Proposal Title

A Course Template for Integrating Chinese Dual-Degree Students into a Science Program and Enhancing Their Communication Skills

Session Type

Presentation

Room

P&A Rm 34

Start Date

July 2015

Keywords

Sociocultural support, Discipline-specific communication skills, Peer mentoring, Earth Sciences

Primary Threads

Teaching and Learning Science

Abstract

In 2013 and 2014, Waterloo’s Earth and Environmental Sciences Department piloted EARTH 10 to provide social and academic support for Chinese dual-degree students during their first term in Canada (these are students who complete BSc degrees in Waterloo after two academic years in China). The 10-week non-credit course focuses on encouraging self-improvement in a safe, supportive environment. Students received content-based instruction from Earth Science faculty and language instructors in activities designed to improve English competency, help them adjust to academic and department specific requirements, and integrate them into the Waterloo community. The course emphasized active learning through hands-on activities (a geological field trip, a lab tour and demo, and group work for an oral presentation). Students completed 2-draft projects that allowed for formative assessment of their scientific and language competency.

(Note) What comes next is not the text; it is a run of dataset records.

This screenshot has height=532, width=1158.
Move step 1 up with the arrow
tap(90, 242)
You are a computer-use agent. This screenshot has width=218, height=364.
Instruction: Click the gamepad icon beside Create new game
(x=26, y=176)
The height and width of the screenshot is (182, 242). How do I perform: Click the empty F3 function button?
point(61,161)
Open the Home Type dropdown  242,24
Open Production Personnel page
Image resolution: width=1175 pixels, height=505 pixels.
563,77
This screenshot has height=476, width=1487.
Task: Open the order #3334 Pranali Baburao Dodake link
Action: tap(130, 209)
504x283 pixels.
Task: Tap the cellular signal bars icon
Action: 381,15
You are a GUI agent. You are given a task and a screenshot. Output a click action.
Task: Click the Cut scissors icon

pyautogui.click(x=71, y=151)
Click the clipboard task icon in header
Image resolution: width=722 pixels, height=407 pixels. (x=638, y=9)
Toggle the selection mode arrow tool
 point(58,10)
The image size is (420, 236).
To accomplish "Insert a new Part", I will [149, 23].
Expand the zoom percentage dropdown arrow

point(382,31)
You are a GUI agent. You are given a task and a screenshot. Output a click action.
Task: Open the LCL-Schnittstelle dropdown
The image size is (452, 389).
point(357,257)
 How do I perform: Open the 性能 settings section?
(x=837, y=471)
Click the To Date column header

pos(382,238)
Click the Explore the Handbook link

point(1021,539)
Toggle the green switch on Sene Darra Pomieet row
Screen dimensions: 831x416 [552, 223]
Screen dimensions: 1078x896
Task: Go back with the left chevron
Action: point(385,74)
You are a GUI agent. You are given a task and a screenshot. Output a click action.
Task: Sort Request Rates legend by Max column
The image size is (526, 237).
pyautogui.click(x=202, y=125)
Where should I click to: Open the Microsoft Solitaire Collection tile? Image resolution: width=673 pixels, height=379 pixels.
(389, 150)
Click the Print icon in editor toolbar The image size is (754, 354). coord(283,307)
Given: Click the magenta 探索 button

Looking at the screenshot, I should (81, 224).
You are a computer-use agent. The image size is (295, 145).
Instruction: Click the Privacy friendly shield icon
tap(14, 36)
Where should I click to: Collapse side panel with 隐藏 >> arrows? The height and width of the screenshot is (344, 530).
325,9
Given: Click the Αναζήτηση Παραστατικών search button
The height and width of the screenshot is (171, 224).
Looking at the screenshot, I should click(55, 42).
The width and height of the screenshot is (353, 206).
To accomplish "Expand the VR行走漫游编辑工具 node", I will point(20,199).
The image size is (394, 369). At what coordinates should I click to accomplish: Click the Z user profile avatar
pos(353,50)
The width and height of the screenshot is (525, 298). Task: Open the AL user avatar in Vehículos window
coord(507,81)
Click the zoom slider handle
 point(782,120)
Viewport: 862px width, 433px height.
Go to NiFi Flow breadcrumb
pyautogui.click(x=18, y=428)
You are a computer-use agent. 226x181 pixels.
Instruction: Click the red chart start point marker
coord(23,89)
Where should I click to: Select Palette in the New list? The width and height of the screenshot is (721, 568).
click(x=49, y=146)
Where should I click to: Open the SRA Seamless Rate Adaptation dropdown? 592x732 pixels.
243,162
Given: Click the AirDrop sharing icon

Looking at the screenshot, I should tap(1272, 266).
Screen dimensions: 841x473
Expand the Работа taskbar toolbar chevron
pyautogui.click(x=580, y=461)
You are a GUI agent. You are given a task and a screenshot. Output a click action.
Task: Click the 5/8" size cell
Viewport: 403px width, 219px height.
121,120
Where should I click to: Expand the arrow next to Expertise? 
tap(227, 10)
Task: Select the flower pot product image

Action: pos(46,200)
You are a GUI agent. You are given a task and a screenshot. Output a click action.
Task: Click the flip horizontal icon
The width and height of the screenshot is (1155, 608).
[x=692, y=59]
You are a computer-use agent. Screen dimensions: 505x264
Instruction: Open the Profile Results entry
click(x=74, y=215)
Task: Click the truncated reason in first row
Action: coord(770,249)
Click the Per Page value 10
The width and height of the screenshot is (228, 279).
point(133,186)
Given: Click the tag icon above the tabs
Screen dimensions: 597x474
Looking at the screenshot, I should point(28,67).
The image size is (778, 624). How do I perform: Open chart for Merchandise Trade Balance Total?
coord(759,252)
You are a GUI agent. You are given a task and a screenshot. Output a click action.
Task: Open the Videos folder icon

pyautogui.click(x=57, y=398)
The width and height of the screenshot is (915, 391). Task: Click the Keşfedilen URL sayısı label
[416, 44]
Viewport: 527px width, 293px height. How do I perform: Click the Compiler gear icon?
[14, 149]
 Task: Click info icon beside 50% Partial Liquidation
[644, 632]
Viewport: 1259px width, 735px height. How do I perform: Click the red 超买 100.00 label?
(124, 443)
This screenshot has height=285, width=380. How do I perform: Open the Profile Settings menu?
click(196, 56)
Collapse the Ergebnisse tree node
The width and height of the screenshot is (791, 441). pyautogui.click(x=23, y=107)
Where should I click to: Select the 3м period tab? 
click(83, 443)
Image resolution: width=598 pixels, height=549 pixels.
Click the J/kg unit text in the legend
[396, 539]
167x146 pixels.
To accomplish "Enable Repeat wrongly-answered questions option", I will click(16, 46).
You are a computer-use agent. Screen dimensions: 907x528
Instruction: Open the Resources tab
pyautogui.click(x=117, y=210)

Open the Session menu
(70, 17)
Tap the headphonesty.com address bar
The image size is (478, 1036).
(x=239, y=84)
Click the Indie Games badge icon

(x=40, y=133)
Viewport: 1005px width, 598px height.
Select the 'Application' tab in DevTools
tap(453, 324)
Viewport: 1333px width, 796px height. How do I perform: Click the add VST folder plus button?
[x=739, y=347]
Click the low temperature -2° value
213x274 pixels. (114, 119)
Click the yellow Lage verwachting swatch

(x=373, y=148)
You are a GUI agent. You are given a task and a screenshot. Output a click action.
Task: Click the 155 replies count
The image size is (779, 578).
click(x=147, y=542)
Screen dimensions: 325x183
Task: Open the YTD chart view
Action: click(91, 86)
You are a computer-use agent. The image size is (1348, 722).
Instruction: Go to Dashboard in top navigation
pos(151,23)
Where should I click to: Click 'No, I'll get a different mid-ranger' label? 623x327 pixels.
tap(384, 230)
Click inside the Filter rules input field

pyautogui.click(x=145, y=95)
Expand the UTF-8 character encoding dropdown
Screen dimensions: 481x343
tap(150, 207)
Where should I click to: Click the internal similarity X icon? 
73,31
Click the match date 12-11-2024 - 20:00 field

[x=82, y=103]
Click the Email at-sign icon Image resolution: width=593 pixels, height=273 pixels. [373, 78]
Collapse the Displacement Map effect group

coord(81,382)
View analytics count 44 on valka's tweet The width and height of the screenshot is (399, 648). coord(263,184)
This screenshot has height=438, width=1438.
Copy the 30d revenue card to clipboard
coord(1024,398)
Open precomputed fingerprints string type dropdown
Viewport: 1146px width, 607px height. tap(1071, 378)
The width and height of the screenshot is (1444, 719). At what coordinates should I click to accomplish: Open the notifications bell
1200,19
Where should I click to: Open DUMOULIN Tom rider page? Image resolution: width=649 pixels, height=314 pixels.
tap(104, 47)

Peer mentors were key to the course’s success: they helped students with assignments, conversation practice, socializing, and orientation to the department. According to subjective and quantifiable metrics that included student self-assessments (interviews and questionnaires), in class progress on assignments, and comparison of performance (grades) in other courses, participants universally benefitted from the course in terms of increased confidence and measurably better academic and classroom performance than non-participant peers. The primary outcome of the course was developing the socio-cultural and interactional competence necessary to achieve academic success. Improvements to design and delivery over the 2-year pilot have made EARTH 10 a worthwhile extracurricular complement to academic programming, one which Waterloo’s Faculty of Science will be offering in four different departments next Fall.

Elements of Engagement

Two presenters will a) represent the blended aspects of the course (science and writing) in a checklist that participants will be able to assess, b) share a template for participants to apply to their own course content, c) host a discussion to share creative approaches to integrating ELL students socially and culturally in a scientific discipline.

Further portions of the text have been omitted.